Heidi Barta

Ask an Expert: Self-Evaluations

Heidi Barta, Organizational Development Administrator, UW Information Technology

Why should I ask my employees to complete self-evaluations?

Annual performance evaluations shouldn't just be about employees sitting down and listening to their boss talk about their failures and successes. Instead, the experience should be an opportunity for your employees to engage in conversation with you about the work they're most proud of, the challenges they've faced, and the goals they've set for the coming year.

The self-evaluation is an important tool in the overall performance evaluation process because it allows your employees to document their perspective of the previous year. You and your employee can then compare perspectives and ensure you're both on the same page or have a dialogue about the differences.

Self-evaluations are also important because, as a supervisor, you cannot possibly remember everything your employees accomplished throughout the year as well as they can.
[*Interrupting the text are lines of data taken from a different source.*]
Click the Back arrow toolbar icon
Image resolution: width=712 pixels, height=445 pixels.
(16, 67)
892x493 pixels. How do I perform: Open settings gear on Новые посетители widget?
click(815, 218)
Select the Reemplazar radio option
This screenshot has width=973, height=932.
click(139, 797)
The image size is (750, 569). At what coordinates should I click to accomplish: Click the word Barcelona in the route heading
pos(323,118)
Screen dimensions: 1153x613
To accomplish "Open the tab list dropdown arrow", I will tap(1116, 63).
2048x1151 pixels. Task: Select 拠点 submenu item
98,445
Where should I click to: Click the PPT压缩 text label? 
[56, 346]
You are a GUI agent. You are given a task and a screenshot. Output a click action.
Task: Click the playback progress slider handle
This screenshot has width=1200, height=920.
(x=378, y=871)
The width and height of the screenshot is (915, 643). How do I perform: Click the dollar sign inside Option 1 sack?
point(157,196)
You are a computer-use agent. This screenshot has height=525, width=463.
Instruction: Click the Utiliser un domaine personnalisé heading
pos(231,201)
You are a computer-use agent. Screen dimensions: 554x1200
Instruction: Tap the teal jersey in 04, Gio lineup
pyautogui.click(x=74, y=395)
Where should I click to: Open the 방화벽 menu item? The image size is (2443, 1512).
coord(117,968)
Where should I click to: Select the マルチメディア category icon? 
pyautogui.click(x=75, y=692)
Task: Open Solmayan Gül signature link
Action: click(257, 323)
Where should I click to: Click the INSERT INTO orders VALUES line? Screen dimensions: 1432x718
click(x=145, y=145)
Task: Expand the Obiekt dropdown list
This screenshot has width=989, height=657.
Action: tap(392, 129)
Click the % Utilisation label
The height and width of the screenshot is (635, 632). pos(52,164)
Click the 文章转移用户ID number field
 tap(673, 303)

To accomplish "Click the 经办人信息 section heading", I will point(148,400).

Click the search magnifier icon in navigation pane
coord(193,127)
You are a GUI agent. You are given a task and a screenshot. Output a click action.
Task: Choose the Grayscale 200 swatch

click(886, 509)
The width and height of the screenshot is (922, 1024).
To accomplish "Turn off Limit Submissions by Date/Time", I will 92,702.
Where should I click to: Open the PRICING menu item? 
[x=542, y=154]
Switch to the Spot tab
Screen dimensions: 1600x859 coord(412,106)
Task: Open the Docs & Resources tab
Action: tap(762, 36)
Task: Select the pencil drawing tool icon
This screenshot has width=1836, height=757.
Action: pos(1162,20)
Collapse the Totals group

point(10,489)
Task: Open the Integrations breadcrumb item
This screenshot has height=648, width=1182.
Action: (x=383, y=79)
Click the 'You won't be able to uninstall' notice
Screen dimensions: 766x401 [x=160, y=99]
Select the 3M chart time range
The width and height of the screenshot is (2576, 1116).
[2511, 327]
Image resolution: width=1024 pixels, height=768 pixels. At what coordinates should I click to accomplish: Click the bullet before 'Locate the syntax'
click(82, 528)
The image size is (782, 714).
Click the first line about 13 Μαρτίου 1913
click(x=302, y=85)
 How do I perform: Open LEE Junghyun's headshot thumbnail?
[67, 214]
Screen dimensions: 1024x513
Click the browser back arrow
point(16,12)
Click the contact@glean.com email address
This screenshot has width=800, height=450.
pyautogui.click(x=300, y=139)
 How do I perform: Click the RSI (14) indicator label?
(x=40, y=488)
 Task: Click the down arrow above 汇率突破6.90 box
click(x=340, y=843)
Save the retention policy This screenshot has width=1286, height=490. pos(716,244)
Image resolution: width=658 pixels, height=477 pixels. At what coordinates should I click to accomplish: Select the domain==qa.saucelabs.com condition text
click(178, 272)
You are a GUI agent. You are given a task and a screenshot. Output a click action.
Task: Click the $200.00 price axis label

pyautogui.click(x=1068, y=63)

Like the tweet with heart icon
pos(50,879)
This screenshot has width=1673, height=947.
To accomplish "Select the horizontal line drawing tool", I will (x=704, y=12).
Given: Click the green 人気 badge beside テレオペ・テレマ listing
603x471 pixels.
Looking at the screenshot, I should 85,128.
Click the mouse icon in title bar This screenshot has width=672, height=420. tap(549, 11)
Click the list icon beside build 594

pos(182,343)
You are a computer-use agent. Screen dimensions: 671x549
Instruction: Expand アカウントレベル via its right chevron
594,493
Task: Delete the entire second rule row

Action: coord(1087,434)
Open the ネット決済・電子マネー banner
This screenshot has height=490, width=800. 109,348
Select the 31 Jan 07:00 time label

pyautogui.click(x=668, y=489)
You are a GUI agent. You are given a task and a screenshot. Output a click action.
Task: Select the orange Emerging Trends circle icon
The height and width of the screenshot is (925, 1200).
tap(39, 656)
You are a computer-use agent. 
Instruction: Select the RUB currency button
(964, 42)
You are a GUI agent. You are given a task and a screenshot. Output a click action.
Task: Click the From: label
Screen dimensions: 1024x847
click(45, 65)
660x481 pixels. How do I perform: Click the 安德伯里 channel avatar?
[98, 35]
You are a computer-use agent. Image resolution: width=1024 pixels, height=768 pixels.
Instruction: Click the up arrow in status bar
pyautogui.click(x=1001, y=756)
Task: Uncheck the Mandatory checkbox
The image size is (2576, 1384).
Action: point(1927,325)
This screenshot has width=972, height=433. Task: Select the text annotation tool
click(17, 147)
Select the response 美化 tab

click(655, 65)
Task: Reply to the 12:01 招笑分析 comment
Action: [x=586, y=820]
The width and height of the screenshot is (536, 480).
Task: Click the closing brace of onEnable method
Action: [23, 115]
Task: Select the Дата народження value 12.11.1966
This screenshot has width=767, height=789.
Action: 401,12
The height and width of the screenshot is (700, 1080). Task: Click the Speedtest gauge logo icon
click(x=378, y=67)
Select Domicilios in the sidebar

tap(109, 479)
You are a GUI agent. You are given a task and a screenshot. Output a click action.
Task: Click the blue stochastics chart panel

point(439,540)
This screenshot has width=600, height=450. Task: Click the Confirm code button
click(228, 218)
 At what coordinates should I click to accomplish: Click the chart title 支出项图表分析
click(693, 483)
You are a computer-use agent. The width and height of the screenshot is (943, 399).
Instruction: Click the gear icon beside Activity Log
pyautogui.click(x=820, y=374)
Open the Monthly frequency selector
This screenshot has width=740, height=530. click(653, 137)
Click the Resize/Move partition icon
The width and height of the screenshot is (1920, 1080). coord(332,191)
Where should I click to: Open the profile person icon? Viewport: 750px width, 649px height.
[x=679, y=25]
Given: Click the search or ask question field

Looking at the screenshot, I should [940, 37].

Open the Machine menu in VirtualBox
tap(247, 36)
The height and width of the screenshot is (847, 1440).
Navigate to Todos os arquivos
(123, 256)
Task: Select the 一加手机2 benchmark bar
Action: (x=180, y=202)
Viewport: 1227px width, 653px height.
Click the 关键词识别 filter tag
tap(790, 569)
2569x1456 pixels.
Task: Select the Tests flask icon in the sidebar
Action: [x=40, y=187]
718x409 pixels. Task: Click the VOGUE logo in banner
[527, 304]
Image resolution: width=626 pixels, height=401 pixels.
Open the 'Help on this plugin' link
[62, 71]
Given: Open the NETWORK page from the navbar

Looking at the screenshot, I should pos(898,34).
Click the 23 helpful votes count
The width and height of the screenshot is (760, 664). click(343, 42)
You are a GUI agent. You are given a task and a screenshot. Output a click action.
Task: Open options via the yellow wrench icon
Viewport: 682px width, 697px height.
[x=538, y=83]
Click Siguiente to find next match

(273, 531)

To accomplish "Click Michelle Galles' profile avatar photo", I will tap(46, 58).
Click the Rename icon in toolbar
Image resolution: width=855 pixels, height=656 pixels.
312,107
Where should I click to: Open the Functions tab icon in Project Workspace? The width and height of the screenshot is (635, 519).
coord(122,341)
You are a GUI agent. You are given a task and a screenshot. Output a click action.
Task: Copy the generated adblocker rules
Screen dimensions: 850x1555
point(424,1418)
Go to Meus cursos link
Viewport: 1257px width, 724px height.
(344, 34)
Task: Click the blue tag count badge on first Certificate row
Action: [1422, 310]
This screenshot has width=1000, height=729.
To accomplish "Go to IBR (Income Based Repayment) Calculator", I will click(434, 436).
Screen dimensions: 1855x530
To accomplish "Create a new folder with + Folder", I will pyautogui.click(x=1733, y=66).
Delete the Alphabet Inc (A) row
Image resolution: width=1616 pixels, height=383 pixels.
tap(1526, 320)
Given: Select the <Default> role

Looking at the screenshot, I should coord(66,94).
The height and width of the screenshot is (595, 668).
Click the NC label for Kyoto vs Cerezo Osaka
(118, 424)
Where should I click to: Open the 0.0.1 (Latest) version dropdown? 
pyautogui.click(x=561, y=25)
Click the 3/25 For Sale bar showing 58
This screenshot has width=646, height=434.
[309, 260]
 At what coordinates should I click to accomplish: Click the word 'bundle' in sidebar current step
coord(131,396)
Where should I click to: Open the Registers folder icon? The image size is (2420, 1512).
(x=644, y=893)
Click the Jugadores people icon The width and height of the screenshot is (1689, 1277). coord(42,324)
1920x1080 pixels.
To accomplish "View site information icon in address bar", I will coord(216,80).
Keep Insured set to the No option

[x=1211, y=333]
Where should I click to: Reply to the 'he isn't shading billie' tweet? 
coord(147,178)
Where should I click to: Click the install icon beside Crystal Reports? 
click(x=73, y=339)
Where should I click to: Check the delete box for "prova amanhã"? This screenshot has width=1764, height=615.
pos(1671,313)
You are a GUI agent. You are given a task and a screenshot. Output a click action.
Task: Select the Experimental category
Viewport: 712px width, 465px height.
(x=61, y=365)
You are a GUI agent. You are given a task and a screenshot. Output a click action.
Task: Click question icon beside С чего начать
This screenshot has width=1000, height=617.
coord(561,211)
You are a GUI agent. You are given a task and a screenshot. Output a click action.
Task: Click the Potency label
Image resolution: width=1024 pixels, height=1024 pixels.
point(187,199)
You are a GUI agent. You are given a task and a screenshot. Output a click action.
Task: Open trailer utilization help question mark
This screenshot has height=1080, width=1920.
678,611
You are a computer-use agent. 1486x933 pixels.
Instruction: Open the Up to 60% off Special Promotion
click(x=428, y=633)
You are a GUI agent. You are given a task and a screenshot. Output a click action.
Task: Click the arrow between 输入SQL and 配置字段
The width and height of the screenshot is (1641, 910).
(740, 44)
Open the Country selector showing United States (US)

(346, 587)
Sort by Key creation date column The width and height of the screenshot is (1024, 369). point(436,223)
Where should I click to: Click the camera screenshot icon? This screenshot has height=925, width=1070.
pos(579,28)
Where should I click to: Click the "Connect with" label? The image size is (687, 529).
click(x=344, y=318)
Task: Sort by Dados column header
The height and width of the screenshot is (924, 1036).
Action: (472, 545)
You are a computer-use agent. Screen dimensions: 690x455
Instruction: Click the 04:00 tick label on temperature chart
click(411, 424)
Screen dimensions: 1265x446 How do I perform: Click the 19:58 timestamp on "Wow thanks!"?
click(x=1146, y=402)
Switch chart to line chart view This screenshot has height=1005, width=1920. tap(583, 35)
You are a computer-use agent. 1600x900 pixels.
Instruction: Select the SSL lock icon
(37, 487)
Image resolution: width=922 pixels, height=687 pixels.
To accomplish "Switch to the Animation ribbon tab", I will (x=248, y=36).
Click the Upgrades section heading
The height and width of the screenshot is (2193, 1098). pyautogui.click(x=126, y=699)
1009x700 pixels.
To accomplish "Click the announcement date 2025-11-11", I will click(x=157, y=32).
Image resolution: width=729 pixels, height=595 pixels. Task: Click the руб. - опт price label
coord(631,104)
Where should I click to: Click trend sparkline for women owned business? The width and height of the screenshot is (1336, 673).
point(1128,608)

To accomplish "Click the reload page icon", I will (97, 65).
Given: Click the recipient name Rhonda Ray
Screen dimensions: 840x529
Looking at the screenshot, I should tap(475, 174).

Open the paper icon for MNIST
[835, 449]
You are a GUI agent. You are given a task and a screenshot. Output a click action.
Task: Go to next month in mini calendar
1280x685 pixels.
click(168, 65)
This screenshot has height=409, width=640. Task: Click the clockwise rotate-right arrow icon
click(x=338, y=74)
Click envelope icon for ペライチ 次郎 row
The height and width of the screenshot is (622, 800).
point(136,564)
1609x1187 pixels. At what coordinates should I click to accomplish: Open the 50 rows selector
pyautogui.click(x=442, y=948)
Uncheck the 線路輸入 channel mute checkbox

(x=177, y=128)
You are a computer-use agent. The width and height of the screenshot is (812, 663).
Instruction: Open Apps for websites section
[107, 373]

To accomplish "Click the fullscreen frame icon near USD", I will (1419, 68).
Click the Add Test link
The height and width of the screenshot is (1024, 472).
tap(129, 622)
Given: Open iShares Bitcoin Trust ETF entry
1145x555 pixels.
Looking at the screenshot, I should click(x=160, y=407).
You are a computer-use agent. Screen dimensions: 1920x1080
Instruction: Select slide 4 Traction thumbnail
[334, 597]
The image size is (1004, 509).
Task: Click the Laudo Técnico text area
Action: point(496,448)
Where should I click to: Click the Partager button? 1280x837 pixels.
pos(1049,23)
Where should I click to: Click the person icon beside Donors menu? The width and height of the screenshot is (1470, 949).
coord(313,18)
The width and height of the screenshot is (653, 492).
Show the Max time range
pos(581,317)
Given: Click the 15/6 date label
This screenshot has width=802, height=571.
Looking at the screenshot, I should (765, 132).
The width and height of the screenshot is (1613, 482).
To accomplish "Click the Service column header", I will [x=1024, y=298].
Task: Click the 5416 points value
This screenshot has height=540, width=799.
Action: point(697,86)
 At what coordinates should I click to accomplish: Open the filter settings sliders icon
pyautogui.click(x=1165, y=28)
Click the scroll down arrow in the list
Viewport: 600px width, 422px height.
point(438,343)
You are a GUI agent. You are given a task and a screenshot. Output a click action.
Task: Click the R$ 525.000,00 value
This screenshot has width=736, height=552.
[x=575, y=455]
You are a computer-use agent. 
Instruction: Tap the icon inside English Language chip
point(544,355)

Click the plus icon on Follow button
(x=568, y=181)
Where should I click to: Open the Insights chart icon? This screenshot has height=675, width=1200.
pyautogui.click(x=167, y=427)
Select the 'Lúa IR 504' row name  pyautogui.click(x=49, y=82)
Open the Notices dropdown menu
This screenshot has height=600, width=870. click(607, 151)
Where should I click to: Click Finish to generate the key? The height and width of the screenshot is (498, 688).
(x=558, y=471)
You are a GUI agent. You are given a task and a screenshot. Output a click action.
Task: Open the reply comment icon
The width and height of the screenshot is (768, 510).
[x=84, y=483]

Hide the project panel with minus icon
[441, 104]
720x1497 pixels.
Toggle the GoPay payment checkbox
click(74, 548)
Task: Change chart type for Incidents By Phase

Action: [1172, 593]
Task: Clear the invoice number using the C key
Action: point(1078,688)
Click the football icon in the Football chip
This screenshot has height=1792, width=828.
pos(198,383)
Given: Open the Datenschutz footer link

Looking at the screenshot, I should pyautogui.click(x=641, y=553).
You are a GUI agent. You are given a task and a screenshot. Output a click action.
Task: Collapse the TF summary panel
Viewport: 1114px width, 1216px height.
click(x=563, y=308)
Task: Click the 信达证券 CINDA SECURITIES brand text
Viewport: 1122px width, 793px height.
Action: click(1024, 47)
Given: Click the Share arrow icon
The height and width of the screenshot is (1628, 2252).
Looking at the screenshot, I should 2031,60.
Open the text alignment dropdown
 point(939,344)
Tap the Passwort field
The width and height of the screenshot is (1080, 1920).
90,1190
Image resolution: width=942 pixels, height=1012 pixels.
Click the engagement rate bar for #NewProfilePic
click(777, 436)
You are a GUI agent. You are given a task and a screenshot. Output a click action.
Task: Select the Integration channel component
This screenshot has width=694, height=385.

Employee input will remind you about all the good things they've achieved and help you understand their goals and objectives for the next year.

How can I help my employees make the most out of self-evaluations?

1. Ask your employees to provide the highlights, not the detailed task list. A self-evaluation should reflect the top 2-5 things an employee felt most successful at and most proud of, as well as any significant challenges. By providing just the highlights, as opposed to the laundry list of duties that were completed, it will be easier for you to see where their strengths shine and where you could potentially provide additional resources, guidance, or support.

2. Rephrase the section on areas for improvement to "performance enhancements" or "growth opportunities." There is usually a section on every self-evaluation that asks employees to disclose the areas in their performance where they feel improvement is needed. Analyzing weaknesses and exposing vulnerabilities is difficult for any employee, so try asking your employees to approach this as a space to share where they think they can get even better or where they have potential to grow. Have them think back over the past year and write about what set them back and what lessons they learned.

3. Encourage your employees to seek help if they're stuck. For many people it's not easy to either think critically about work performance or boast about accomplishments, so sometimes asking a trusted colleague or friend for advice is worthwhile. Those who feel uncomfortable writing about themselves may try drafting their self-evaluation in third person (as if they're writing about someone else) and then revising later to first person. Another tactic employees can use to get unstuck is using their job description to help them think about their core duties and using previous evaluations to reflect on their growth. You may also suggest that employees page back through to-do lists, emails, and calendars to remind themselves of work accomplished.